INSTRUCTIONS TO FOLLOW:
Print the listing below verbatim, starting at its first line and ending at the line containing "Open the CodeView", with that line included.

MATERIAL SHOWN:

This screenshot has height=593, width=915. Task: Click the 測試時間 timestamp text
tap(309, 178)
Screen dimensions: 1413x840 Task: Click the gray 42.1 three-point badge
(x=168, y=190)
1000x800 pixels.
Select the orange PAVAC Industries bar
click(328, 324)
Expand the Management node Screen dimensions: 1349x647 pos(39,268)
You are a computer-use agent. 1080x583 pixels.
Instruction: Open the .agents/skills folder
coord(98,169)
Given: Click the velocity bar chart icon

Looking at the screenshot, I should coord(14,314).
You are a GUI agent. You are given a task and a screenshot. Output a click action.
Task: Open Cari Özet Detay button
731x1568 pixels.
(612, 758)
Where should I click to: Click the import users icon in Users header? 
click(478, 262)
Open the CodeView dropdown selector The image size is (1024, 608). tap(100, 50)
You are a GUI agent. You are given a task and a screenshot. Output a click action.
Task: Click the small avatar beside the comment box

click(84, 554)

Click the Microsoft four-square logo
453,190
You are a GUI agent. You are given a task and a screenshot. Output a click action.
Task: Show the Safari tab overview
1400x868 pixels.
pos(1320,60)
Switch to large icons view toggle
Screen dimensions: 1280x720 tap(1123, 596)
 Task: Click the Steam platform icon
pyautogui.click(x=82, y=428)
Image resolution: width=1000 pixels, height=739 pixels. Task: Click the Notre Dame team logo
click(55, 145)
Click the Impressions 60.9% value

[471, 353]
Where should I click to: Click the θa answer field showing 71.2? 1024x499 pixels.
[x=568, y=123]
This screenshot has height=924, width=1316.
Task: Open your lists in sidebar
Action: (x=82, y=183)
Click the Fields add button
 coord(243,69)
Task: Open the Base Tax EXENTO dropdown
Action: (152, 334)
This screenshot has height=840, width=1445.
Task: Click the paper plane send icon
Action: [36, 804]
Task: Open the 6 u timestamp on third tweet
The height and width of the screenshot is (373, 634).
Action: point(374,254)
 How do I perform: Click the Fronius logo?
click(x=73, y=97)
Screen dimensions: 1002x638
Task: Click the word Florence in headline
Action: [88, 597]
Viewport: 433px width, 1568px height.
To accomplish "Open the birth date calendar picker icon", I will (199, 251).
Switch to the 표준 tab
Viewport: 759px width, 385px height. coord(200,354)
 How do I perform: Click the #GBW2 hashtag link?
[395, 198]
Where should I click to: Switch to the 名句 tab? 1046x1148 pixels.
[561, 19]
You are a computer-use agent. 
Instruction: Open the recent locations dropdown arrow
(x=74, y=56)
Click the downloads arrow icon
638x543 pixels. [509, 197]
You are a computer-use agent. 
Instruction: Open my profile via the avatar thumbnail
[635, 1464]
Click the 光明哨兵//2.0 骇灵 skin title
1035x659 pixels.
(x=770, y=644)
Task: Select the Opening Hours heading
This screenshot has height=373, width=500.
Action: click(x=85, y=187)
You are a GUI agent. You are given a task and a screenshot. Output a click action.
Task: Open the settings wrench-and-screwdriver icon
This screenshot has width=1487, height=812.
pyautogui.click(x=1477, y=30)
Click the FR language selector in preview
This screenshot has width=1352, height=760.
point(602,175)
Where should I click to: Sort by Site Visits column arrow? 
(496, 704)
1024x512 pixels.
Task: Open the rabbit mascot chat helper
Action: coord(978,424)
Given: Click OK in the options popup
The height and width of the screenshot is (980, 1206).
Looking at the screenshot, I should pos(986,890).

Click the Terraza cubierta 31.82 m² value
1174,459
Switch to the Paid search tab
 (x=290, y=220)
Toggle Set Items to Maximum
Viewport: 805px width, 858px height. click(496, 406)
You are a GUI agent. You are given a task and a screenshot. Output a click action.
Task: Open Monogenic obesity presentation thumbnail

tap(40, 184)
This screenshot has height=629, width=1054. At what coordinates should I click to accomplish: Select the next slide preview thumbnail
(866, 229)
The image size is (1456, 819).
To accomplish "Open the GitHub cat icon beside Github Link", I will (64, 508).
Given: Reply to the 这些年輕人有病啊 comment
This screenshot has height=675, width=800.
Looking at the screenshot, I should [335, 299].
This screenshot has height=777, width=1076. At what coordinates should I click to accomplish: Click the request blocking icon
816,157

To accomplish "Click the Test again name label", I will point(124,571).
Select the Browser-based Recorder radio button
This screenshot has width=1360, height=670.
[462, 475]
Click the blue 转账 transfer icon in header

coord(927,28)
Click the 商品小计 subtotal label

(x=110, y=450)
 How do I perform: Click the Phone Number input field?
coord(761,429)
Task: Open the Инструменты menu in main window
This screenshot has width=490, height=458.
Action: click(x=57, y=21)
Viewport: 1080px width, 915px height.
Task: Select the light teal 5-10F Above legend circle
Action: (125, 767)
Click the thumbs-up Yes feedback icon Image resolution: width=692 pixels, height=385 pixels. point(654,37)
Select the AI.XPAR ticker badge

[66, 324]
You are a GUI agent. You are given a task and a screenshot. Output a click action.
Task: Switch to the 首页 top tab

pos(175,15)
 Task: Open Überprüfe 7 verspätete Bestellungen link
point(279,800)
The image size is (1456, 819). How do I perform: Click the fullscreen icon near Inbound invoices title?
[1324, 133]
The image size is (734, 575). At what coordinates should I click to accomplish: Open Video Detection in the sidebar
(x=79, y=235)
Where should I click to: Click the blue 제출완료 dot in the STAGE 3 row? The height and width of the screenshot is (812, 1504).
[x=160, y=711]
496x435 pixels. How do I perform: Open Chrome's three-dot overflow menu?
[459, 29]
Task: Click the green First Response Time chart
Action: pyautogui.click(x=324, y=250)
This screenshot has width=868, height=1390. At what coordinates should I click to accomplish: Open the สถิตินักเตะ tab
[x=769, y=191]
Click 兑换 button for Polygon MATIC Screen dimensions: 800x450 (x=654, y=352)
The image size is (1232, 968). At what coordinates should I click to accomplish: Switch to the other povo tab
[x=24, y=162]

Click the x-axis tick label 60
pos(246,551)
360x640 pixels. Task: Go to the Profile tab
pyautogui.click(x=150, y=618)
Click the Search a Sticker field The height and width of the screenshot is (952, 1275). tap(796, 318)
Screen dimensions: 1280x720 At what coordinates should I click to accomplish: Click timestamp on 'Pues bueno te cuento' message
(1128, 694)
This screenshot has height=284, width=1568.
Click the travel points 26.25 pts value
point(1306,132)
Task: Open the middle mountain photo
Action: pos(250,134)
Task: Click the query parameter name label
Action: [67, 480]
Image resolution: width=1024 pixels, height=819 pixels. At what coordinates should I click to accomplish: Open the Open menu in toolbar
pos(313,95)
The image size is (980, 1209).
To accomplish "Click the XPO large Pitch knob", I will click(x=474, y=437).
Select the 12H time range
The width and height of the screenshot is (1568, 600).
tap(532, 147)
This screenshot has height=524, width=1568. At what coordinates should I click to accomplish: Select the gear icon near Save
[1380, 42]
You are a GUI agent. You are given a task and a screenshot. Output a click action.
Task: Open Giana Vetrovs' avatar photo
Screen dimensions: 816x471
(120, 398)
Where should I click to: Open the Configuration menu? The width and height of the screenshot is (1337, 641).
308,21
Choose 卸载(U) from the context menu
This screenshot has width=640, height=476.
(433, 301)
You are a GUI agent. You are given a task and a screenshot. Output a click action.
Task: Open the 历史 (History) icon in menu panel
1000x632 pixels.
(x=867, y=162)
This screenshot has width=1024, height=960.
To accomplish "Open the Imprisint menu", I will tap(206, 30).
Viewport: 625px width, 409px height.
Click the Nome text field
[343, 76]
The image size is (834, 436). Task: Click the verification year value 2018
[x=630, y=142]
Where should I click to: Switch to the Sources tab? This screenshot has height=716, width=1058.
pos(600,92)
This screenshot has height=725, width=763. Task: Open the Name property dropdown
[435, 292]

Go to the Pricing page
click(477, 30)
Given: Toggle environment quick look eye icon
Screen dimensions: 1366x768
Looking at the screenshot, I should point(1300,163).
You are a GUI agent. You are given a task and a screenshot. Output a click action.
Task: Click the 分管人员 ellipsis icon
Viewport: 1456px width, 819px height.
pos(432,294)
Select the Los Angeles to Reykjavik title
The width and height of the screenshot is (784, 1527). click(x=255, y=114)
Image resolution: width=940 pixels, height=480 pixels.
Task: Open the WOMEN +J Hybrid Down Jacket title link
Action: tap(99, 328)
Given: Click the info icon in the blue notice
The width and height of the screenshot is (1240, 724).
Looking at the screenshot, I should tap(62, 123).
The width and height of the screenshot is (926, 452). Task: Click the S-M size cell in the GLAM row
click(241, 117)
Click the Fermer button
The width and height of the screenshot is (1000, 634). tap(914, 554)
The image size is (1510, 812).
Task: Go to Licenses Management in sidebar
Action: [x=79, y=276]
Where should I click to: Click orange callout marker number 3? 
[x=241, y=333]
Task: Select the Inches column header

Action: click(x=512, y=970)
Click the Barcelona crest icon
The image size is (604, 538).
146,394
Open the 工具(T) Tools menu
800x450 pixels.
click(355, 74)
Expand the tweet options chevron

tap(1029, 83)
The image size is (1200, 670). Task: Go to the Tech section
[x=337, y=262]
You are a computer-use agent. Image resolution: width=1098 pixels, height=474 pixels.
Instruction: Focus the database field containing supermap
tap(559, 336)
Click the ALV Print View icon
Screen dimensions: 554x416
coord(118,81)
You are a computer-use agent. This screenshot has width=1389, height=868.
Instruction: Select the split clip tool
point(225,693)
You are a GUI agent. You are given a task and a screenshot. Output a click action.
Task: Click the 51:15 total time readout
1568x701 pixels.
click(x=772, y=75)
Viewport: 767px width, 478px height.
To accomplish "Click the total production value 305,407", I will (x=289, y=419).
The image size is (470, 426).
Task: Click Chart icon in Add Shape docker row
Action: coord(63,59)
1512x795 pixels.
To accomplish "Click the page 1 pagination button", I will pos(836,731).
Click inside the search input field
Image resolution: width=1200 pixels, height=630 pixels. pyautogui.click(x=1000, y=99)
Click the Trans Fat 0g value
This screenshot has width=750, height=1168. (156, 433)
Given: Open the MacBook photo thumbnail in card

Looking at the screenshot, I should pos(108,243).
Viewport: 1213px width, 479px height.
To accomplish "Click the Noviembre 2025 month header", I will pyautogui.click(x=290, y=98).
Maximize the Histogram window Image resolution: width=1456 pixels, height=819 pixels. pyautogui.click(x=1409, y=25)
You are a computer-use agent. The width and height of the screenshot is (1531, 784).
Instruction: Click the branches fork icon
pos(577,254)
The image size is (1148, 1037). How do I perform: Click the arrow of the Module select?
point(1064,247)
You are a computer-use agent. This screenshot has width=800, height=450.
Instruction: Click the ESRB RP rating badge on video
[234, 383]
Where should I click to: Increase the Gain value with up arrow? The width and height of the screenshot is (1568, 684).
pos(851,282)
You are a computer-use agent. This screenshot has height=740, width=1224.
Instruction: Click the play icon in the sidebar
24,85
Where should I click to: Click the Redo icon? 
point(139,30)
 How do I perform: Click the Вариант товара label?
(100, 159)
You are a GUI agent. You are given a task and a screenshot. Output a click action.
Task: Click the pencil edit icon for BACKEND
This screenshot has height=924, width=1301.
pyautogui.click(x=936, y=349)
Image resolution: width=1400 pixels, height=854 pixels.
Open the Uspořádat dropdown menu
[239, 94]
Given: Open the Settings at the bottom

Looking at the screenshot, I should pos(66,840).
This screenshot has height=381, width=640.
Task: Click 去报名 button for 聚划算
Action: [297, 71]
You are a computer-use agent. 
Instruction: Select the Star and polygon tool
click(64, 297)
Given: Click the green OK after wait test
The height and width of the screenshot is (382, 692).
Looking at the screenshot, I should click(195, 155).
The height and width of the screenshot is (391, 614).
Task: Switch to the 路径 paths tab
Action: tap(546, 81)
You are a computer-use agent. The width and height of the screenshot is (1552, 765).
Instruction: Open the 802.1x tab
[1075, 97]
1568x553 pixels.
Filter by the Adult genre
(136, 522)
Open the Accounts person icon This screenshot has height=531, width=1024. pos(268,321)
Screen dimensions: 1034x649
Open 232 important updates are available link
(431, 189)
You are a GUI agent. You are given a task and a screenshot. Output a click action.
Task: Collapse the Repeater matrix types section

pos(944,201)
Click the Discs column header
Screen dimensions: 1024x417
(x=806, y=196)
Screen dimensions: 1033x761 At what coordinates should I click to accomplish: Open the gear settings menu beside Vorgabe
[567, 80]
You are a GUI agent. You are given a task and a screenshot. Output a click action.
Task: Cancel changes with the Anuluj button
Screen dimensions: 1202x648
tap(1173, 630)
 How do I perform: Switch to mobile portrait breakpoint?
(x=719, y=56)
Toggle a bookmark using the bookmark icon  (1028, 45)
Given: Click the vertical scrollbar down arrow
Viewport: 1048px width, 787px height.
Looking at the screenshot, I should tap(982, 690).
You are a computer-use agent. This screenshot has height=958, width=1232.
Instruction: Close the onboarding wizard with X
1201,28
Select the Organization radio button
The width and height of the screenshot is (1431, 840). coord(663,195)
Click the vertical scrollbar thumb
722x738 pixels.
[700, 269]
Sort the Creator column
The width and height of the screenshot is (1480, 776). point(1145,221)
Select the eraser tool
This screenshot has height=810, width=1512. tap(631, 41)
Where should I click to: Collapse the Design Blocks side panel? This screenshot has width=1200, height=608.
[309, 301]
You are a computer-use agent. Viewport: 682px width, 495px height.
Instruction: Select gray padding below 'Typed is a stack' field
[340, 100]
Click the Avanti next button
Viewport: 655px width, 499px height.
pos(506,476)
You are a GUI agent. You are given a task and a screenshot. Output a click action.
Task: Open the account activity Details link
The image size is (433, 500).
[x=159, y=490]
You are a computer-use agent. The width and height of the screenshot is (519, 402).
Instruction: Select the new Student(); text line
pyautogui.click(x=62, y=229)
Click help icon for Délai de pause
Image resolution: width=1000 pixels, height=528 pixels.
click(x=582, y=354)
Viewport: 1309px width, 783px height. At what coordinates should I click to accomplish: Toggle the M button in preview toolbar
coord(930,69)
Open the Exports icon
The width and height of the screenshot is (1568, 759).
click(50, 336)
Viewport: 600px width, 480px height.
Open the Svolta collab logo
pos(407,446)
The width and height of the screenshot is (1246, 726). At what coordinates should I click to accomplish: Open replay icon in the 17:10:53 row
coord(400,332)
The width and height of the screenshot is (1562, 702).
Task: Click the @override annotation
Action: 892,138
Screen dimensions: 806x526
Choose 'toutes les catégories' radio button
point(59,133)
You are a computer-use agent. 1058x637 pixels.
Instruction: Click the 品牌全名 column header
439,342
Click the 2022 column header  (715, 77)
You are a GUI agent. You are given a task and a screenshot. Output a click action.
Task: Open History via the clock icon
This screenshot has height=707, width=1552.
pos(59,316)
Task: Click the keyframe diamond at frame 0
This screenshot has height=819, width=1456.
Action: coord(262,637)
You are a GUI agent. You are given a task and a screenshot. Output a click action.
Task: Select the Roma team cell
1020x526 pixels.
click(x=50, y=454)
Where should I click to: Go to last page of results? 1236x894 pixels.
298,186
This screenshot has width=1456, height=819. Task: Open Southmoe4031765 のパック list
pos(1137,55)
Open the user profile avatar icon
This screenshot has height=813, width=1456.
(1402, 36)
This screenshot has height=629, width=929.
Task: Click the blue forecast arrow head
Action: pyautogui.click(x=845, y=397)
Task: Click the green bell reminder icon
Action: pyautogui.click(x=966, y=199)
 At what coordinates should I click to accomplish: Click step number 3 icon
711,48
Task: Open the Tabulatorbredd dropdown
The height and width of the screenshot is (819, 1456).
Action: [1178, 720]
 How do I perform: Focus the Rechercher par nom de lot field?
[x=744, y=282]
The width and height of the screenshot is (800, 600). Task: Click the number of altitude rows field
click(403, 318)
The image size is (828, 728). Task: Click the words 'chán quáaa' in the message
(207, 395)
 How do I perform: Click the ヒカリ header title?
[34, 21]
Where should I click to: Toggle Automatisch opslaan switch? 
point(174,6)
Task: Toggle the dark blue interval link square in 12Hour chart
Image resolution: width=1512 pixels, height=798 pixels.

SOLUTION:
This screenshot has height=593, width=915. Task: Click the 測試時間 timestamp text
tap(309, 178)
Screen dimensions: 1413x840 Task: Click the gray 42.1 three-point badge
(x=168, y=190)
1000x800 pixels.
Select the orange PAVAC Industries bar
click(328, 324)
Expand the Management node Screen dimensions: 1349x647 pos(39,268)
You are a computer-use agent. 1080x583 pixels.
Instruction: Open the .agents/skills folder
coord(98,169)
Given: Click the velocity bar chart icon

Looking at the screenshot, I should coord(14,314).
You are a GUI agent. You are given a task and a screenshot. Output a click action.
Task: Open Cari Özet Detay button
731x1568 pixels.
(612, 758)
Where should I click to: Click the import users icon in Users header? 
click(478, 262)
Open the CodeView dropdown selector The image size is (1024, 608). tap(100, 50)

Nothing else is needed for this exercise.